THE TASK =
Wherever the string "computer" appears in the entries below, return the line that holds it.

(PROVIDED DATA)

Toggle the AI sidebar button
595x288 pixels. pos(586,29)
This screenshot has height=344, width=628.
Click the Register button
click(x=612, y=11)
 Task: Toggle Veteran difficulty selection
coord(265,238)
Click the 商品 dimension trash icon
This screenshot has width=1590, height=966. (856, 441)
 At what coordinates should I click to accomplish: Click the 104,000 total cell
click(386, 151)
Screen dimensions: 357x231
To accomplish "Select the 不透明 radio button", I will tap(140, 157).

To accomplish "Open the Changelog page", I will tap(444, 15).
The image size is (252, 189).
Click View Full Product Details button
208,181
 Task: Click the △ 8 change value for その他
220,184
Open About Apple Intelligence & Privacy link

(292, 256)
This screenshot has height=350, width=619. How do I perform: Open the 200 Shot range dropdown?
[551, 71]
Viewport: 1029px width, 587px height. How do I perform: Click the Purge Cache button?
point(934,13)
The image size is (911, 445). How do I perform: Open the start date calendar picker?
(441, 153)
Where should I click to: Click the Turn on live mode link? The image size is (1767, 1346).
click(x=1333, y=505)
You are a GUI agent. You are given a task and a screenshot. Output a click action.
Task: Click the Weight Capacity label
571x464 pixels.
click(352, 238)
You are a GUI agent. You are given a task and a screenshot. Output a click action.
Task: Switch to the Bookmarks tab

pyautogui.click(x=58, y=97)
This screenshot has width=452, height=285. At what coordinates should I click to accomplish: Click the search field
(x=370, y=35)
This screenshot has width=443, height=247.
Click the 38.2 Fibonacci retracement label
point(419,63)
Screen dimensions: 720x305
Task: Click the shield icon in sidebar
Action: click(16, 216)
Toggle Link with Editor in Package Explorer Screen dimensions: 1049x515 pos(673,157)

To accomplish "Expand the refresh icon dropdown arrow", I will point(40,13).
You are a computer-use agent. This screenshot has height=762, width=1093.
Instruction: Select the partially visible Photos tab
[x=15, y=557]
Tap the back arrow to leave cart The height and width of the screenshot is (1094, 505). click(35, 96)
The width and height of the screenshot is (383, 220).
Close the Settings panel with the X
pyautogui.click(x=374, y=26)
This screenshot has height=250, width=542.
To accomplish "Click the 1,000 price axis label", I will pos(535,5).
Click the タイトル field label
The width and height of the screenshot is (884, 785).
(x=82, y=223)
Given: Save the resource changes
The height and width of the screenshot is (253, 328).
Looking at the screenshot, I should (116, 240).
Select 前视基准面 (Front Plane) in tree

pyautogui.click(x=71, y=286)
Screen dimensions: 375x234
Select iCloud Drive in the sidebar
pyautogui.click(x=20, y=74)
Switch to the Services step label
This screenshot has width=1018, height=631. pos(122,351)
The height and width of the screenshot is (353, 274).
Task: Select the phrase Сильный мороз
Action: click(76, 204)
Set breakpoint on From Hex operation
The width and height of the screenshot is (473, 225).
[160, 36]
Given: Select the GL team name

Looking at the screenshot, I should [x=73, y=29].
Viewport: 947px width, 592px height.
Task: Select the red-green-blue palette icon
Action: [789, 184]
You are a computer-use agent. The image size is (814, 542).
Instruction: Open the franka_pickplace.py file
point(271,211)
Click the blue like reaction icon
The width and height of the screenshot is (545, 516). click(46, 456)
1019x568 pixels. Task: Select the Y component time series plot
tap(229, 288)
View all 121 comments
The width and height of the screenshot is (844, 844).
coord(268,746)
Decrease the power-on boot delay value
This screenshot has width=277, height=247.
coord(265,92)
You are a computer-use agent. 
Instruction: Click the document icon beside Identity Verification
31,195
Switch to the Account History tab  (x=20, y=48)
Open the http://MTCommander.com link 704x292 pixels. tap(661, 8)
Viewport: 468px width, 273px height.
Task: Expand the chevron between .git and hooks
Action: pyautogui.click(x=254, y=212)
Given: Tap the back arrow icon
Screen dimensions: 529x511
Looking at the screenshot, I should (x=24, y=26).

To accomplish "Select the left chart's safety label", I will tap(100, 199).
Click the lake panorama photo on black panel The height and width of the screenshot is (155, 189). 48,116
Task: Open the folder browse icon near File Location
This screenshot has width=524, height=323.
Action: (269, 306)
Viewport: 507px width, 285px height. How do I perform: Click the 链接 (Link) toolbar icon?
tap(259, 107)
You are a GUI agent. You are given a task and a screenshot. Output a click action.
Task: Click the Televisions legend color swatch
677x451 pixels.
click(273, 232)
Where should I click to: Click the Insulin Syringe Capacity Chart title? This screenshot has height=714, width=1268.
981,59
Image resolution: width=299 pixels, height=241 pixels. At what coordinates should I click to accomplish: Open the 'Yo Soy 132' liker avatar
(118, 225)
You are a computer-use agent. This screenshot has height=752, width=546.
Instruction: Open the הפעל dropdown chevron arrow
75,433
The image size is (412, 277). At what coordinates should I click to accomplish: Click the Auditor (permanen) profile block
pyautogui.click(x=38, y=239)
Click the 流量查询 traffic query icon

(End PROVIDED DATA)

FINISHED EXERCISE =
You are a computer-use agent. This screenshot has height=762, width=1093.
You are a computer-use agent. The image size is (814, 542).
You are a computer-use agent. 
You are a computer-use agent. This screenshot has height=752, width=546.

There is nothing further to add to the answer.